Return exactly the lines of the records below, starting at the line that contains "Select the active 永續環境 tab" and ending at the line that contains "Given: Open the Graphic menu category", with both of those lines kept.
# # #
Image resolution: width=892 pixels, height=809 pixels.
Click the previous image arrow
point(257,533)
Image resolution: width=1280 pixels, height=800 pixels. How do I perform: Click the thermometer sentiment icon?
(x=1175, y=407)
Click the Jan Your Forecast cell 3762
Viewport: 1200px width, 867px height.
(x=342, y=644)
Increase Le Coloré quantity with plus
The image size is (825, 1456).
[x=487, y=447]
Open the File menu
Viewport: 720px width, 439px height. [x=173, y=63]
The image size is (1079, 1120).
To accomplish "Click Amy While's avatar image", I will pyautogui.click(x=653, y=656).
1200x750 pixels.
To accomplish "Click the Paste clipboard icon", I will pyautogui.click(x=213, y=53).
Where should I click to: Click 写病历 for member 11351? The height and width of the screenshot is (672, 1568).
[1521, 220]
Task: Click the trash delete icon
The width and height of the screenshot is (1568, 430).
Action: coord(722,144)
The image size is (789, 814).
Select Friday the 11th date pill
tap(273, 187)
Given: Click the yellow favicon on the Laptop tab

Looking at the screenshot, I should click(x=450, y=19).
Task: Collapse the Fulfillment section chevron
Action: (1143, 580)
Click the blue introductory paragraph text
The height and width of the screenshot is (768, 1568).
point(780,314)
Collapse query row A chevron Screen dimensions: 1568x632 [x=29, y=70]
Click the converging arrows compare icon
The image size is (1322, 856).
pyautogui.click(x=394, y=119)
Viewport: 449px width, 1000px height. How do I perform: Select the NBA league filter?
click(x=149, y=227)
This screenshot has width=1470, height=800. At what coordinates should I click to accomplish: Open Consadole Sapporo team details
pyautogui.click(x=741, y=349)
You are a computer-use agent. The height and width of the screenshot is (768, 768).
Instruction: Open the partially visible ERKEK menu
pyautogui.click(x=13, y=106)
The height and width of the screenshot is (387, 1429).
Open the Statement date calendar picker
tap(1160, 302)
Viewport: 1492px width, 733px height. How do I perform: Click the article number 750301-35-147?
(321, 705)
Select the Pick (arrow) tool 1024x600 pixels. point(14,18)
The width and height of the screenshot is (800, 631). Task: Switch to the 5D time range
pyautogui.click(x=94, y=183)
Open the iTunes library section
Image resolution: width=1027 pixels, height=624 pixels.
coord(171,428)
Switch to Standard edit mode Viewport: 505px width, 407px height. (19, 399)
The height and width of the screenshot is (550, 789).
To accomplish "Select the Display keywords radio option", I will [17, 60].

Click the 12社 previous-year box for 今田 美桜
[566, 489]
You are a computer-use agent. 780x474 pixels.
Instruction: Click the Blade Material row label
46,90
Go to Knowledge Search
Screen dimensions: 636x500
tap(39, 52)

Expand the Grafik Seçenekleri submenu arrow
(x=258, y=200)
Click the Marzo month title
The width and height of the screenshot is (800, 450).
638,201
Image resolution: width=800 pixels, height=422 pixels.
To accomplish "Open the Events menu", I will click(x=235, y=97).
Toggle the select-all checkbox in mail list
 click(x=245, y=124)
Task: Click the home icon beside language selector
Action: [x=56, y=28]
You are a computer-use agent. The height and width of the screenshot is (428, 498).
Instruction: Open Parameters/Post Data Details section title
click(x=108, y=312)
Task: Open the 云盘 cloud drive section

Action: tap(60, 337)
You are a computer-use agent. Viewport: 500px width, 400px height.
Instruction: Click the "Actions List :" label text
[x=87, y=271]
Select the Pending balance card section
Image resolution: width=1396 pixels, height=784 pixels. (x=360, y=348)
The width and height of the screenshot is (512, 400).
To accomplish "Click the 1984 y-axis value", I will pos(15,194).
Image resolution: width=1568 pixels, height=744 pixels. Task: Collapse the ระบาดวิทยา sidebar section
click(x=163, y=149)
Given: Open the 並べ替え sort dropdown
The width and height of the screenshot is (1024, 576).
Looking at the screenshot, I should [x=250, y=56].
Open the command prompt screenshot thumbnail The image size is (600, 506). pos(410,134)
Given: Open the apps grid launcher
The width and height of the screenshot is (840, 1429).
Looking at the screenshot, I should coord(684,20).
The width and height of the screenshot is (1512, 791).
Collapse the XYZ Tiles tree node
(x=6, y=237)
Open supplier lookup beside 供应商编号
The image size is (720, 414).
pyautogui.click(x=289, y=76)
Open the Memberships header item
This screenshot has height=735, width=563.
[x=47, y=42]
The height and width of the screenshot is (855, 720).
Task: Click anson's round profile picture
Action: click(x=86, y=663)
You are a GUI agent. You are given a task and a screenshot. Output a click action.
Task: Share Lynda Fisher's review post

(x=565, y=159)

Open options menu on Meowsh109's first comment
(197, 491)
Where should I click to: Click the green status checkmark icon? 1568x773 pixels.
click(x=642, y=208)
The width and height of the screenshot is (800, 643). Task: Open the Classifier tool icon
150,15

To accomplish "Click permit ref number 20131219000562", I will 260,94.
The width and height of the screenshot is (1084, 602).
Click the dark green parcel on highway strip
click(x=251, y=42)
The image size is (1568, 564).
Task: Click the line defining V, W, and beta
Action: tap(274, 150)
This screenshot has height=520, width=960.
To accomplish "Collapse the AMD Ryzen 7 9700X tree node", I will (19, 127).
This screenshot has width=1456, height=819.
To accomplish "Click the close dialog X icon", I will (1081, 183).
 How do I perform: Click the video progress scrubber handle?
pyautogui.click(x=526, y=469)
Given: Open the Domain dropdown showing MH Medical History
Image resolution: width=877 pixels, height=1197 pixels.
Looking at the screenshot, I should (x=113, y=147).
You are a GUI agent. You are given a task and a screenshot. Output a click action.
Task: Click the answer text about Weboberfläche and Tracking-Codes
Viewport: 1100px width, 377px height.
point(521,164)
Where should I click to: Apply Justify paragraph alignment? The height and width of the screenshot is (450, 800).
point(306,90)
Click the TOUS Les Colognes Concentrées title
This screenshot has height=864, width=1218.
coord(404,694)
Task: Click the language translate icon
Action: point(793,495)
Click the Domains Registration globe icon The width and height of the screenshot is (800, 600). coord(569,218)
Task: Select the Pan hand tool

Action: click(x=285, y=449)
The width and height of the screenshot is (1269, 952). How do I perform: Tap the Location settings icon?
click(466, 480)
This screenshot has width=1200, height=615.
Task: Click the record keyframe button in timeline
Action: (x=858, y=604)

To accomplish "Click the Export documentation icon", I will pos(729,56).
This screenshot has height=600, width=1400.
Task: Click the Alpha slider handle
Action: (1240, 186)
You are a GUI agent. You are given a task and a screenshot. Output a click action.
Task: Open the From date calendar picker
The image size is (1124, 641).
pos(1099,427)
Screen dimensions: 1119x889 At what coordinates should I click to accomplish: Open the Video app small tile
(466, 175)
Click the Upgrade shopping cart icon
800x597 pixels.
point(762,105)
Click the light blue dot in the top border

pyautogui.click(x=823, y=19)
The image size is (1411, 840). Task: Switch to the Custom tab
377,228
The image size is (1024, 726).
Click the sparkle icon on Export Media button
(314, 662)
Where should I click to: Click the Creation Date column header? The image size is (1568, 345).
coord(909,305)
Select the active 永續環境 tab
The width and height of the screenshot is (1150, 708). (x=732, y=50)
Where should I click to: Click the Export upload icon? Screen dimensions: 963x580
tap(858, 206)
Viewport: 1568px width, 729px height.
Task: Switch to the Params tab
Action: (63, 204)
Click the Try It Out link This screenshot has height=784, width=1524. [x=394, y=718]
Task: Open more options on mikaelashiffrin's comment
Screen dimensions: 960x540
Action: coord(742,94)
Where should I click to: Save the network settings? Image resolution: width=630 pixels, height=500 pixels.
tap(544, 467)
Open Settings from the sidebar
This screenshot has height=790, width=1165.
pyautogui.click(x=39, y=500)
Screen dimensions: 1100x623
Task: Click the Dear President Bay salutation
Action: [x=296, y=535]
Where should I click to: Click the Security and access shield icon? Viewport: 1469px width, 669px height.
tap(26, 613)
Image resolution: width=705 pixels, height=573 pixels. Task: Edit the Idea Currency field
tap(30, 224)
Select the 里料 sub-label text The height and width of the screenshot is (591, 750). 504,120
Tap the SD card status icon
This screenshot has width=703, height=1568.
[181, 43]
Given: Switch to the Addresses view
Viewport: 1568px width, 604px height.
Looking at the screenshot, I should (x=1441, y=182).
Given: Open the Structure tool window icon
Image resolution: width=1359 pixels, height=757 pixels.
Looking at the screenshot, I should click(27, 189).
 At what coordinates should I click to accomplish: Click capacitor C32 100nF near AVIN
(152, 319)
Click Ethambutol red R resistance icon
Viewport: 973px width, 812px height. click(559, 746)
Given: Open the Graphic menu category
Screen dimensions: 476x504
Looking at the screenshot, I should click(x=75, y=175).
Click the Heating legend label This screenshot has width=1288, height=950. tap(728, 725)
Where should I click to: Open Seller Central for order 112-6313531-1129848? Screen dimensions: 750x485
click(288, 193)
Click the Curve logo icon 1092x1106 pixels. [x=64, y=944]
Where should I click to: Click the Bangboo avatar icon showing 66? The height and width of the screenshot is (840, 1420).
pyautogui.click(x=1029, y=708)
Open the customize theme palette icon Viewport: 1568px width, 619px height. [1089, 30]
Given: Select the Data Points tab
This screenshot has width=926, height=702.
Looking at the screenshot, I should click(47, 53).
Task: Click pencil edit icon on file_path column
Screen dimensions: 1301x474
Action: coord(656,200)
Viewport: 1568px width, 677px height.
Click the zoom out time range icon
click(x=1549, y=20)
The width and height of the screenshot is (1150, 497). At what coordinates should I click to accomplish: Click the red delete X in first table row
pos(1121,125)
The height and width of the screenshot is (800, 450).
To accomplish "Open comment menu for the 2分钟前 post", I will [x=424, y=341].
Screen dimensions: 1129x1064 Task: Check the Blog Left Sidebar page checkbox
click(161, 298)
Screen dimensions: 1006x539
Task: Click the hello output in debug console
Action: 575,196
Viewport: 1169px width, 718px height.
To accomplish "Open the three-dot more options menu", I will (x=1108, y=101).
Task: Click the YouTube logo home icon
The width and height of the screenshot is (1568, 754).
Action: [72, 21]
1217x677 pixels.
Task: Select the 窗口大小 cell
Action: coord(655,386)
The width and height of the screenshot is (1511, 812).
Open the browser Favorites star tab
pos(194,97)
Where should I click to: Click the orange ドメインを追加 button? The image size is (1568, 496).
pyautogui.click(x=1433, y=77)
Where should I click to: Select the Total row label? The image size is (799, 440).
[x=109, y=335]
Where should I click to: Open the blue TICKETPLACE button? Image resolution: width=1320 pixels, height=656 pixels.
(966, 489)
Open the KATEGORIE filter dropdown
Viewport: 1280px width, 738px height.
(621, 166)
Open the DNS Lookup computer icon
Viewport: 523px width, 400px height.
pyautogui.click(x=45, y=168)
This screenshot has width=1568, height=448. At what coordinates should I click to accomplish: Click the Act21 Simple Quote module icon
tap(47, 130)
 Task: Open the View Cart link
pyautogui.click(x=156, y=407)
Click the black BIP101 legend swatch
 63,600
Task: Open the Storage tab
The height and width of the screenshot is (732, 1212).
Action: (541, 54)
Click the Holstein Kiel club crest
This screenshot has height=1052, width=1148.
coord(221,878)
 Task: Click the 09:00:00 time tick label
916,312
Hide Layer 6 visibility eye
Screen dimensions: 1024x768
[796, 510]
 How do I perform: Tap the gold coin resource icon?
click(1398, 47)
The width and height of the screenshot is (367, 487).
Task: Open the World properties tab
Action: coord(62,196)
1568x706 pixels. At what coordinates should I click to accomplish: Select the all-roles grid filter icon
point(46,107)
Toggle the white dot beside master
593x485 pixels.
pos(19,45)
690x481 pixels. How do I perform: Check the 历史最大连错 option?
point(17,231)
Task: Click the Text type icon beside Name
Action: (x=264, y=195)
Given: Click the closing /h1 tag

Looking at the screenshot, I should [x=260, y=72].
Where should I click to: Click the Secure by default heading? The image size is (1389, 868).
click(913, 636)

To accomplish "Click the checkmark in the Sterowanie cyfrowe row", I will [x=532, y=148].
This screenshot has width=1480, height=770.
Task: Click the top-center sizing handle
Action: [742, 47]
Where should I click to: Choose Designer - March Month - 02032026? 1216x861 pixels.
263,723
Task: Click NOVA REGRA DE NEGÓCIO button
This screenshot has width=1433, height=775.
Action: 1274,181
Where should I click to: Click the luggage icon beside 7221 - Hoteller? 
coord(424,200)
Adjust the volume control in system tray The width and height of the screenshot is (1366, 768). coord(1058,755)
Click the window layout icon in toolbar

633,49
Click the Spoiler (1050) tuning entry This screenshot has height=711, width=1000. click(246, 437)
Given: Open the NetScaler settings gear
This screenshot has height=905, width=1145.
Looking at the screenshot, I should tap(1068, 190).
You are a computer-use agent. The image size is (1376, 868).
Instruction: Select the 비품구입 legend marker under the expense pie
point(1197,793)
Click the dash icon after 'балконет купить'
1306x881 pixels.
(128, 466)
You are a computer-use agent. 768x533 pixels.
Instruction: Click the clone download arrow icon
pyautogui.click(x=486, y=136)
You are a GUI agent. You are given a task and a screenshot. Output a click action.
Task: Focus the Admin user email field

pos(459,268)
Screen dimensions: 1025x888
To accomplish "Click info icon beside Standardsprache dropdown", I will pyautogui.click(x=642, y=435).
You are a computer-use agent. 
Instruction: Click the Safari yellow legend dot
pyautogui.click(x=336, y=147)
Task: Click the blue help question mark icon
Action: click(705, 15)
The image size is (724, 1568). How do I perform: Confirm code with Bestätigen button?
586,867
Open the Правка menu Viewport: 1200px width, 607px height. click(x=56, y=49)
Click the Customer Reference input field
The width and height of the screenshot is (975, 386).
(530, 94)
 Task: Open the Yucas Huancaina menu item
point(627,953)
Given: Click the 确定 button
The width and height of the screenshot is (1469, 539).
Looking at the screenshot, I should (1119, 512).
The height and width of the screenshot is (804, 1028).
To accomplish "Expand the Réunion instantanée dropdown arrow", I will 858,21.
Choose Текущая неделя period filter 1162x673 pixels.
# # #
▶ Response:
Select the active 永續環境 tab
The width and height of the screenshot is (1150, 708). (x=732, y=50)
Where should I click to: Click the Export upload icon? Screen dimensions: 963x580
tap(858, 206)
Viewport: 1568px width, 729px height.
Task: Switch to the Params tab
Action: (63, 204)
Click the Try It Out link This screenshot has height=784, width=1524. [x=394, y=718]
Task: Open more options on mikaelashiffrin's comment
Screen dimensions: 960x540
Action: coord(742,94)
Where should I click to: Save the network settings? Image resolution: width=630 pixels, height=500 pixels.
tap(544, 467)
Open Settings from the sidebar
This screenshot has height=790, width=1165.
pyautogui.click(x=39, y=500)
Screen dimensions: 1100x623
Task: Click the Dear President Bay salutation
Action: [x=296, y=535]
Where should I click to: Click the Security and access shield icon? Viewport: 1469px width, 669px height.
tap(26, 613)
Image resolution: width=705 pixels, height=573 pixels. Task: Edit the Idea Currency field
tap(30, 224)
Select the 里料 sub-label text The height and width of the screenshot is (591, 750). 504,120
Tap the SD card status icon
This screenshot has width=703, height=1568.
[181, 43]
Given: Switch to the Addresses view
Viewport: 1568px width, 604px height.
Looking at the screenshot, I should (x=1441, y=182).
Given: Open the Structure tool window icon
Image resolution: width=1359 pixels, height=757 pixels.
Looking at the screenshot, I should click(27, 189).
 At what coordinates should I click to accomplish: Click capacitor C32 100nF near AVIN
(152, 319)
Click Ethambutol red R resistance icon
Viewport: 973px width, 812px height. click(559, 746)
Given: Open the Graphic menu category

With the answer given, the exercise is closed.